---------- Records to use
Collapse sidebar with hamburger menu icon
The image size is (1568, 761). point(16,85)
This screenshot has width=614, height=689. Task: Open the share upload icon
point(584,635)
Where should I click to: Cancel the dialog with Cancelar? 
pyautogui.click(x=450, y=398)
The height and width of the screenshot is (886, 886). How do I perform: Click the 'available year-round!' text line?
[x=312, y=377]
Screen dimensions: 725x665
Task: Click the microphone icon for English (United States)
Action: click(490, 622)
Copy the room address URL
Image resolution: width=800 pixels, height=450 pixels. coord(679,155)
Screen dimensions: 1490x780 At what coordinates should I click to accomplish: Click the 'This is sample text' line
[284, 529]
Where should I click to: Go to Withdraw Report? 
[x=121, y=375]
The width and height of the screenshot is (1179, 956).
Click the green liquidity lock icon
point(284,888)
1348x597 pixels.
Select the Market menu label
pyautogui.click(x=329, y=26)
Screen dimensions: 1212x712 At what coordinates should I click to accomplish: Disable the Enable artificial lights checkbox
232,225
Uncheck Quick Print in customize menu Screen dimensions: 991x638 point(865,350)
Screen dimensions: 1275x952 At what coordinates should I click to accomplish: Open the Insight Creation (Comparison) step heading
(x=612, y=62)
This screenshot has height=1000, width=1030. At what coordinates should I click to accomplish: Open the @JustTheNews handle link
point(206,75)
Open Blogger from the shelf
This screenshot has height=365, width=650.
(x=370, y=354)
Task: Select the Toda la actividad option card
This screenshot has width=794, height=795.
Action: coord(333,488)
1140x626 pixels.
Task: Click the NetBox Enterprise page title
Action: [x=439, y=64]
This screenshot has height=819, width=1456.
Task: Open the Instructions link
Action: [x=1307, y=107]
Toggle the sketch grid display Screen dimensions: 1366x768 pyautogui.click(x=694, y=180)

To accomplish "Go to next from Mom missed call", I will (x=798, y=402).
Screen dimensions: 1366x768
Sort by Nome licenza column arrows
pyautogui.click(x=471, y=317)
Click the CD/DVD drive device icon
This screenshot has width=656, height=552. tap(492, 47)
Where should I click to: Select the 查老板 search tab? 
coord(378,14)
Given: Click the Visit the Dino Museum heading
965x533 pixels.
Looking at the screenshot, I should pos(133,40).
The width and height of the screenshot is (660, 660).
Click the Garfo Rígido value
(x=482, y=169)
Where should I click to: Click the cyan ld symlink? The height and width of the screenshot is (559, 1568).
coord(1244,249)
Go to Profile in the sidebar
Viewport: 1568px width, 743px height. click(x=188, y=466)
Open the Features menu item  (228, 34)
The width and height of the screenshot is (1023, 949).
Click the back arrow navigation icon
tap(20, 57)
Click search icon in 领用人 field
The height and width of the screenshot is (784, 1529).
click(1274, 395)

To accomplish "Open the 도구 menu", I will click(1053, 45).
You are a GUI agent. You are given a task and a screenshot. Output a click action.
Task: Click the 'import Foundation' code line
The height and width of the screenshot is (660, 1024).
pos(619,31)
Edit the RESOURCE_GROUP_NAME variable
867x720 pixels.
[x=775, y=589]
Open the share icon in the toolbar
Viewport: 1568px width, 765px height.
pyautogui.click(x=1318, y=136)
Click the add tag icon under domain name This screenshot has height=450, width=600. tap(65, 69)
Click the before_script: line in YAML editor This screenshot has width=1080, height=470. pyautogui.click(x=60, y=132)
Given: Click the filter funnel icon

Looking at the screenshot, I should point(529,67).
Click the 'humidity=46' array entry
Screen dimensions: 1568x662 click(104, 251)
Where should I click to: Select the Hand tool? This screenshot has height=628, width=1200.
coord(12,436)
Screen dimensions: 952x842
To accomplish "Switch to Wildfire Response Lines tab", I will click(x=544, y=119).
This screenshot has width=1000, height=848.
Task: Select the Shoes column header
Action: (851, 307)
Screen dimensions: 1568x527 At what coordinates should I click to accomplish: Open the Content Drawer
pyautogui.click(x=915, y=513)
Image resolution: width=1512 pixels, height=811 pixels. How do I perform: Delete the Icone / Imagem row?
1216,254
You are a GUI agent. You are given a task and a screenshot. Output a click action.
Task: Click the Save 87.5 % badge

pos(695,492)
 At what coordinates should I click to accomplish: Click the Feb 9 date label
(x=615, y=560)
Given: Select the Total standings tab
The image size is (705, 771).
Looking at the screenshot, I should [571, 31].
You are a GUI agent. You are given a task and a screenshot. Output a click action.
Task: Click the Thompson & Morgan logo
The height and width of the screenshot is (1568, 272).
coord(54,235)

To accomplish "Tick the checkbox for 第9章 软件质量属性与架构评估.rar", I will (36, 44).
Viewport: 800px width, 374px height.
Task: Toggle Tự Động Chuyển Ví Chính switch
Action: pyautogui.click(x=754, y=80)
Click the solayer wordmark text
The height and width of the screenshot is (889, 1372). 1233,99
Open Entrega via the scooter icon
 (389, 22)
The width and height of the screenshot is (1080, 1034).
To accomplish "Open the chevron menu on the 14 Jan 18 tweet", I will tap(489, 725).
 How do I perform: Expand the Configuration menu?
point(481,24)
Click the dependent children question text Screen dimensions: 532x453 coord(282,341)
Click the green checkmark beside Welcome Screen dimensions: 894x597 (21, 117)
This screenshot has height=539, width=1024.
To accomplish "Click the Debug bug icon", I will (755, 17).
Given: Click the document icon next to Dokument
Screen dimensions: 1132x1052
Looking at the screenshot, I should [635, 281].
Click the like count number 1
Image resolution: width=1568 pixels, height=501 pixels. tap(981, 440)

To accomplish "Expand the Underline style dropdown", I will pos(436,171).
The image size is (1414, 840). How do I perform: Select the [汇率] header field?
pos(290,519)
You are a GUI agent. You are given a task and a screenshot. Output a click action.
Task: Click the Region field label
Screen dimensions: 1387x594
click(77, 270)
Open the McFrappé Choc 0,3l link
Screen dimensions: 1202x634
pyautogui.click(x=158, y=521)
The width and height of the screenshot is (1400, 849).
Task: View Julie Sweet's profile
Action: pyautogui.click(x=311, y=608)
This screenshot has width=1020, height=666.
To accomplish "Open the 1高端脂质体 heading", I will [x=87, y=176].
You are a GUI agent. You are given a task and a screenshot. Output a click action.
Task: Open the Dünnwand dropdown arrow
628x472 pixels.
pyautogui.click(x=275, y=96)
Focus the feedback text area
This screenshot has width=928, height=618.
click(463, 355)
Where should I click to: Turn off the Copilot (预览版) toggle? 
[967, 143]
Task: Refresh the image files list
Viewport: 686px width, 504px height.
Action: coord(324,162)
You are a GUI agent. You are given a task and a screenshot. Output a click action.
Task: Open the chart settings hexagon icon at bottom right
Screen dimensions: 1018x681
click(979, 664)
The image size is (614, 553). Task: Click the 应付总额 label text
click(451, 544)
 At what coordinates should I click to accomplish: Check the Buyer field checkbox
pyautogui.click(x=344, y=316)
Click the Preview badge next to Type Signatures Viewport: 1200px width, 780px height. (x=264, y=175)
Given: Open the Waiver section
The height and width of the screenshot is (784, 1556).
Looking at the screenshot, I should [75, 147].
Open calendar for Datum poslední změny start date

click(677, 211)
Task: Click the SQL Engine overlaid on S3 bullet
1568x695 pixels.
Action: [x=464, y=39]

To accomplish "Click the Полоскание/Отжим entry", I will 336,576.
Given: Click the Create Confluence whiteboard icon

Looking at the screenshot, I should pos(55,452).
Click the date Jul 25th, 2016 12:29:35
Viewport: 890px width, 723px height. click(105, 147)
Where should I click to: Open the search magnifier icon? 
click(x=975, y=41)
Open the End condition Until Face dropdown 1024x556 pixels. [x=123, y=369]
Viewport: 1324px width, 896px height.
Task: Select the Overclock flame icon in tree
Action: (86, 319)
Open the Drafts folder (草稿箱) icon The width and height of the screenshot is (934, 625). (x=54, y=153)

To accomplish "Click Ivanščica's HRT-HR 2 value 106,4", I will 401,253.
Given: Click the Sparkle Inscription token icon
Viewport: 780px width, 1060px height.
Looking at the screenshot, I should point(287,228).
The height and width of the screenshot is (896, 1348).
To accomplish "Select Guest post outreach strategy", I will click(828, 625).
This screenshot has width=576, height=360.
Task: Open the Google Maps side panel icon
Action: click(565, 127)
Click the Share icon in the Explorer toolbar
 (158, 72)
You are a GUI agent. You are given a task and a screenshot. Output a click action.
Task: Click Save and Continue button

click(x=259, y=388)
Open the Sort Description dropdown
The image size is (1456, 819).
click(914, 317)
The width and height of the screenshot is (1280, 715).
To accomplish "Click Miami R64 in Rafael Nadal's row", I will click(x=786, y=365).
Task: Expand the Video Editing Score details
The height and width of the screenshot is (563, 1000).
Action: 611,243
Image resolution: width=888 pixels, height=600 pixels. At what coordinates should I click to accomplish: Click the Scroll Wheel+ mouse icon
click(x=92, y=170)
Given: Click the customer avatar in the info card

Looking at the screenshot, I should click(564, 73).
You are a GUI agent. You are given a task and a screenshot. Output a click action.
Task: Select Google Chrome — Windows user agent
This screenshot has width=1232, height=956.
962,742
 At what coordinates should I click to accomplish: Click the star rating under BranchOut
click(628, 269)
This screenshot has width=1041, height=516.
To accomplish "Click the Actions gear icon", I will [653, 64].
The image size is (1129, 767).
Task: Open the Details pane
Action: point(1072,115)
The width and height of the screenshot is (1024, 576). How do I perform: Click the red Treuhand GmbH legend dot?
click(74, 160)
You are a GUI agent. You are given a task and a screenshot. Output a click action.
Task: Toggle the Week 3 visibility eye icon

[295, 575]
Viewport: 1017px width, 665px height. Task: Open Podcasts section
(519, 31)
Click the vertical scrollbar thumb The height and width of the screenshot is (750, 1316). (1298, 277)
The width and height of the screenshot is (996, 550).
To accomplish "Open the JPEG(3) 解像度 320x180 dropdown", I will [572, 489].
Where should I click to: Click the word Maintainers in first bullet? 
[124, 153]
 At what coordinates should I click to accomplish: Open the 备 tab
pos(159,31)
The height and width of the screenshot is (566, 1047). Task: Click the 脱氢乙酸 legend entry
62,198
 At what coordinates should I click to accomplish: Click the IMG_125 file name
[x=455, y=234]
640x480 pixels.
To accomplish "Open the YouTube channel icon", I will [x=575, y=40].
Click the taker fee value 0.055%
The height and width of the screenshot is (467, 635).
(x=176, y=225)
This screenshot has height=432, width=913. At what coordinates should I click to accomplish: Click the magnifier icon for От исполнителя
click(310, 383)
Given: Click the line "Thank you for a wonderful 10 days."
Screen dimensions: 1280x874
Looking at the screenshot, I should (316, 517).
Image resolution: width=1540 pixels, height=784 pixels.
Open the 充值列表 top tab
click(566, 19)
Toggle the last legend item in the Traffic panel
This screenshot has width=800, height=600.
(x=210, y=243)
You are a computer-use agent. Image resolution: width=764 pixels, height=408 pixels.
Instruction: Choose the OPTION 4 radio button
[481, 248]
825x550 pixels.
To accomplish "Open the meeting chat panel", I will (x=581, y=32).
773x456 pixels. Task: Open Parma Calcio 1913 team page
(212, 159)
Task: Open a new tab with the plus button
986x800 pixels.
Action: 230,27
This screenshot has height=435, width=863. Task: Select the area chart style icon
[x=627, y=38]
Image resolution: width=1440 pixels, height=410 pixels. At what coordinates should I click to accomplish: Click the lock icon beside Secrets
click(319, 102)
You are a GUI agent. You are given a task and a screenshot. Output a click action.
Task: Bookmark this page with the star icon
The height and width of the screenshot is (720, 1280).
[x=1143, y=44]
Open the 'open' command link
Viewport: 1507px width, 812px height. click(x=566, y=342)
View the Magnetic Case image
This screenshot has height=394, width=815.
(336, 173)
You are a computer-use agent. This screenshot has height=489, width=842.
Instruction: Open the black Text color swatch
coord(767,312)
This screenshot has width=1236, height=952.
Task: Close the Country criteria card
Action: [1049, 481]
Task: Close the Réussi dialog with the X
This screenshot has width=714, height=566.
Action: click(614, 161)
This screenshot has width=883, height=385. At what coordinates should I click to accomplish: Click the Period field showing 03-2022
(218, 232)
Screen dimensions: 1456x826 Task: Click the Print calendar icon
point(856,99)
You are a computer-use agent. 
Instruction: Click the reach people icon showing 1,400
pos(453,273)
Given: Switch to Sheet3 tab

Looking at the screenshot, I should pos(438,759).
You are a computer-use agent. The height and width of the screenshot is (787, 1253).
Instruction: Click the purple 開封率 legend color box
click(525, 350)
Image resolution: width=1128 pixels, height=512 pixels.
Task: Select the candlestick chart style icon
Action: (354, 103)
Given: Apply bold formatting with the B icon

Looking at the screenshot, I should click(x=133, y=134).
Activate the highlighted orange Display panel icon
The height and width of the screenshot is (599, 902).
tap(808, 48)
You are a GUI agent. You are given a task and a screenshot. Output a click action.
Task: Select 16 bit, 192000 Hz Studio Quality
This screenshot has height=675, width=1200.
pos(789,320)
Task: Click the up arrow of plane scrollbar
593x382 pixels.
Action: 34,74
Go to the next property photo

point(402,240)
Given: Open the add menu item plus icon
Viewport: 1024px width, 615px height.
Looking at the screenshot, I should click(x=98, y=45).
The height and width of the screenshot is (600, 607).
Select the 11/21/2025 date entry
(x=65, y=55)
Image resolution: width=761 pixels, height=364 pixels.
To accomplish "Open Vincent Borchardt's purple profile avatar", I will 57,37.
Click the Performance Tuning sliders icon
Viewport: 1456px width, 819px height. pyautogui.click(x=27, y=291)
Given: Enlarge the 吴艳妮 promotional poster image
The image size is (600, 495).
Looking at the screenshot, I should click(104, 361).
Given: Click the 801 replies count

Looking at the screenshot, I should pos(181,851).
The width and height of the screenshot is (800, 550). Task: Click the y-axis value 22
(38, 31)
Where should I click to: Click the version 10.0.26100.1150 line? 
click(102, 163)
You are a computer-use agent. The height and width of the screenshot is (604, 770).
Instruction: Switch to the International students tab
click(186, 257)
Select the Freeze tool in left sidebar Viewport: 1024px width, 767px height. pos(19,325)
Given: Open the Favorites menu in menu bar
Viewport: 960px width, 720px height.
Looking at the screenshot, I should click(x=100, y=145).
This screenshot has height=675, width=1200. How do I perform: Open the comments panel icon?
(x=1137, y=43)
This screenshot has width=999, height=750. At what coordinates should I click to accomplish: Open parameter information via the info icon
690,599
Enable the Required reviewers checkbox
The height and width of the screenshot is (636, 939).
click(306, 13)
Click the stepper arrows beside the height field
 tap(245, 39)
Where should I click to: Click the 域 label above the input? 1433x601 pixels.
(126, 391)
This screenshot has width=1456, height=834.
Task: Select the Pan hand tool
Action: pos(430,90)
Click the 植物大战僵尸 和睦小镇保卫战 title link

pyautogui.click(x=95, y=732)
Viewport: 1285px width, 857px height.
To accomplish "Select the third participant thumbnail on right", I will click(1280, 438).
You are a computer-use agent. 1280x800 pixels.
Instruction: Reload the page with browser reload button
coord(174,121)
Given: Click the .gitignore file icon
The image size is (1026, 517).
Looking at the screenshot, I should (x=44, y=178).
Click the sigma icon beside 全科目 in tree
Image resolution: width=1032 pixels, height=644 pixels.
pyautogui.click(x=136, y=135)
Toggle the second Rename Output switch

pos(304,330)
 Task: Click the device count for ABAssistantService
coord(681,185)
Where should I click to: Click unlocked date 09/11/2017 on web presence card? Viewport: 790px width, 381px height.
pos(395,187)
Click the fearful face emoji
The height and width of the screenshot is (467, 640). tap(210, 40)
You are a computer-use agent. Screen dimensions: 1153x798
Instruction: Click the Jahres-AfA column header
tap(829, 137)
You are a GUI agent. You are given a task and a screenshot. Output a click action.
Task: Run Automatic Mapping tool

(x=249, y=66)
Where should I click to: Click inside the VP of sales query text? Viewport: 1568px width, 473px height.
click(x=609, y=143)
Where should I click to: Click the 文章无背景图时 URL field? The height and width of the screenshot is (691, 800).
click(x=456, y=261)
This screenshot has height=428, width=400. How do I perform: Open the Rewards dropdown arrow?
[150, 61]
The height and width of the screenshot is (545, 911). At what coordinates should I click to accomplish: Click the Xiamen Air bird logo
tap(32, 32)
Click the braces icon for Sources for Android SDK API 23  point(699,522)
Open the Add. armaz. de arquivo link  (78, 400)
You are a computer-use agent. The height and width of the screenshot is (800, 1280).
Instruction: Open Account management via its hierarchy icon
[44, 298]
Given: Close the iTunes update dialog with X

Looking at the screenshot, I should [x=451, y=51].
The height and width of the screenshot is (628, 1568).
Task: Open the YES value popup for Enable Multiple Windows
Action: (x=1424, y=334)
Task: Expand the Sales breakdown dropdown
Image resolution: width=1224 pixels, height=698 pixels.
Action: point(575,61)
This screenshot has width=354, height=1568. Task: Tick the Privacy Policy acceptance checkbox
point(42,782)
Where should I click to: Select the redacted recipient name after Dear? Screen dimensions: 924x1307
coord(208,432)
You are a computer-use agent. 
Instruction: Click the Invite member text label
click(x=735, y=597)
--------------------
Please output exactly the lines between the one holding "Click the braces" and the one holding "Task: Expand the Sales breakdown dropdown" in the records above, inclusive, and nothing more.

## Response area
Click the braces icon for Sources for Android SDK API 23  point(699,522)
Open the Add. armaz. de arquivo link  (78, 400)
You are a computer-use agent. The height and width of the screenshot is (800, 1280).
Instruction: Open Account management via its hierarchy icon
[44, 298]
Given: Close the iTunes update dialog with X

Looking at the screenshot, I should [x=451, y=51].
The height and width of the screenshot is (628, 1568).
Task: Open the YES value popup for Enable Multiple Windows
Action: (x=1424, y=334)
Task: Expand the Sales breakdown dropdown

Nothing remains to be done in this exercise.